Understanding Different Datasets in Machine Learning

When you start off learning machine learning, you’ll find there are lots of different types of datasets including training, testing, validation and hold-out dataset. The purpose of each dataset, when you need to use them and what problems they intend to solve may not always be clear. In this post, I’ll address why there are different types of datasets and when to use each type.

Overfitting

image of overfitting Image credit: Wikipedia1

The main purpose of the different types of datasets is to prevent overfitting. Overfitting occurs when a model learns not only the underlying patterns in the training data but also the noise, leading to poor generalisation to new data. This means that the model will perform well on the data it was trained upon, but will perform poorly on new, unseen data.
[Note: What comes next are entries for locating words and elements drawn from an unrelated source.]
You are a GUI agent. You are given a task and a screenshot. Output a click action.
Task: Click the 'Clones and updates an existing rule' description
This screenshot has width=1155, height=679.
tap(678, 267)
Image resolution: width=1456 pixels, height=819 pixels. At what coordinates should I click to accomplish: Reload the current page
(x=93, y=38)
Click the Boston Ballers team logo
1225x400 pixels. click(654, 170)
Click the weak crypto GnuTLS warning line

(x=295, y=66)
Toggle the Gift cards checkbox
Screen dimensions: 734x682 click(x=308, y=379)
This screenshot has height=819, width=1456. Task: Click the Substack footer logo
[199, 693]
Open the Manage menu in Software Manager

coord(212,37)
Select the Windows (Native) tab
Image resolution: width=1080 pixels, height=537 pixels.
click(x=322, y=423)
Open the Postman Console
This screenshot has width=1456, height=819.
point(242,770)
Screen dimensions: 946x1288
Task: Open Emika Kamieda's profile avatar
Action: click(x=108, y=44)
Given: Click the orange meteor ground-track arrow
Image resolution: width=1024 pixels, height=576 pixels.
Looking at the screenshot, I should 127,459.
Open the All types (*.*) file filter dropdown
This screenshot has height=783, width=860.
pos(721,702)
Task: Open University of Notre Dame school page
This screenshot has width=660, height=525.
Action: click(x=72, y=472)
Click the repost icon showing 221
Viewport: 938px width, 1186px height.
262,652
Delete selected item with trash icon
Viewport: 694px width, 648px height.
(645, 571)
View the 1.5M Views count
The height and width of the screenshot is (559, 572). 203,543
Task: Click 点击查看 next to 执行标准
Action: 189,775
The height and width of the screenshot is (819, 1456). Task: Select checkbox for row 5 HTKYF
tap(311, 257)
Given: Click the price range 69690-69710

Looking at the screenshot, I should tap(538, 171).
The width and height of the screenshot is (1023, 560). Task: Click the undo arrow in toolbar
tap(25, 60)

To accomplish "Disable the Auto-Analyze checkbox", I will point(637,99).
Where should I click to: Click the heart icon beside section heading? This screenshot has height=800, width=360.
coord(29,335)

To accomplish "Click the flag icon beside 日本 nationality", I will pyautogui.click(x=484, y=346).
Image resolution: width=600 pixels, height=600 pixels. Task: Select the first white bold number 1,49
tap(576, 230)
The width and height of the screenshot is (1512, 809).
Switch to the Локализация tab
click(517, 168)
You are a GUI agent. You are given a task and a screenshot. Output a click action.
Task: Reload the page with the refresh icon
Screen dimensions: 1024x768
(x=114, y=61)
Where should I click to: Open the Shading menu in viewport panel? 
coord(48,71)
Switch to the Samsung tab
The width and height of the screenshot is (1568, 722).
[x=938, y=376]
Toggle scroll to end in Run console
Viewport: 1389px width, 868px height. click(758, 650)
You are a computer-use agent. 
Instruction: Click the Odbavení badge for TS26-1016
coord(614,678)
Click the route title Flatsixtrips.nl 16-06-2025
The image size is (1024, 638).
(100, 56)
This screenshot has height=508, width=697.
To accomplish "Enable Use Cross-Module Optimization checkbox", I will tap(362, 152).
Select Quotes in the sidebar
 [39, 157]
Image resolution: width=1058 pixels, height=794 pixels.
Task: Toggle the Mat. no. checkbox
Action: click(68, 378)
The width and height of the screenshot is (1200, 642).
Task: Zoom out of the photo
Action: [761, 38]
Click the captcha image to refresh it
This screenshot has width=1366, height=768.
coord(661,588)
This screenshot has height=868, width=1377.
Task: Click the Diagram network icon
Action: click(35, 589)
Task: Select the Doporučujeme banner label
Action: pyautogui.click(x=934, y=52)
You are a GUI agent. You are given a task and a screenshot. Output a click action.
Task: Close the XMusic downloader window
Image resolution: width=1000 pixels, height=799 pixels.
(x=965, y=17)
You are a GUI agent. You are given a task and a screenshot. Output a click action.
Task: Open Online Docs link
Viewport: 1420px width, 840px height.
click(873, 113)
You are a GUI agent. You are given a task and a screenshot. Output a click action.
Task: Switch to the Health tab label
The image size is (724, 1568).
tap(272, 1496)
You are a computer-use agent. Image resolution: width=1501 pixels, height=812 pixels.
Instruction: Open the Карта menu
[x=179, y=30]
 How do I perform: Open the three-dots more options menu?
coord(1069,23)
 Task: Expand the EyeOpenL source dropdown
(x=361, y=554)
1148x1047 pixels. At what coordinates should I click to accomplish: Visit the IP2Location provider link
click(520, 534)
Overfitting is an unavoidable part of training a machine learning model and can be exacerbated when multiple models have been trained and the one with the best predictive performance is chosen. If we use the same data to both train and evaluate our models, the models can become overly specialised to the training data, making them less effective on real-world data. To combat this, we typically split the dataset into two parts: one for training the model and the other for evaluating its predictive performance. This way, even if the model is overfit on the training data, it is evaluated only on unseen data providing an unbiased evaluation of the model’s generalisability.

Cross-validation techniques, like k-fold or leave-one-out, can help to utilise the entire dataset effectively. They involve splitting the dataset into multiple parts, with each part taking a turn being the evaluation set while the rest are used for training. In k-fold cross-validation, the data is split into k equally sized parts, resulting in k different models and evaluations. The resulting evaluations provide a distribution of expected predictive performance for a final model trained on the entire dataset. In the most extreme case of k you get leave-one-out cross validation, where the dataset is split into as many parts as there are datapoints.

When splitting a dataset, it is important that the structure of the evaluation dataset matches the structure of the training dataset as closely as possible. This basically means, you need to take care that the proportions of the labels in the training dataset are the same as the evaluation dataset. Stratified sampling ensures that data splitting maintains the distribution of the original dataset.

The validation dataset

When training a machine learning model, there are a multitude of machine learning algorithms to choose from such as neural networks, decision trees, random forests, support vector machines, and logistic regression. These algorithms often come with hyper-parameters; settings that need to be tuned for optimal performance. To find the best hyper-parameters, different combinations can be evaluated using techniques like grid search, random search, or a combination of search strategies. Without the proper splitting and evaluation, you run the risk of choosing a combination of hyper-parameters that optimise the trained model well for the training data, but not for unseen data. To prevent this kind of overfitting, the data is split into the training set and the validation set. For each combination of hyper-parameter, a model is trained using the training data and validated on the validation dataset. A final model is then trained on the whole dataset using the best combination of hyper-parameters.

The testing dataset

When attempting to solve a problem using machine learning, you will use several different training strategies, each resulting in a model. A training strategy is simply the choice of model training algorithm and hyper-parameter optimisation. In order to choose the best strategy, you need a way to compare them with each other. Again, without the proper splitting and evaluation, you run the risk of choosing a model that is optimised well for the training data, but not for unseen data. To prevent this kind of overfitting, the data is split into the training set and the testing set. For each training strategy you want to evaluate, a model is trained on the training set using the training algorithm and evaluated on the testing set. A final model is then trained bvy applying the best training strategy to the whole dataset.

The hold-out dataset

The more training strategies are evaluated, the higher the chance that the best model will actually be overfit on the whole dataset, meaning both training and testing data. To get the best evaluation of the model’s predictive performance, a hold-out dataset is obtained before any training strategies are attempted. This dataset can be derived from a single split of the whole dataset or an entirely independently gathered dataset. Once the final model is obtained, it is evaluated using the hold-out dataset to get a final unbiased estimate of it’s performance. Care must be taken not to use the hold-out dataset to choose the best model, otherwise you run the risk of overfitting the model to the hold-out dataset. Comparing the predictive performance of the model on the testing dataset versus the hold-out datasets provides insight into how overfit the model is. If the performance on the testing dataset if much higher than the hold-out dataset, then the model is overfit.

Summary

So there you have it. The different datasets are intended to give realistic evaluations of a model’s preditive performance on unseen data. The validation dataset is used for choosing generalisable hyper-parameters. The testing dataset is used for choosing generalisable training strategies. The hold-out dataset is used to evaluate the final model.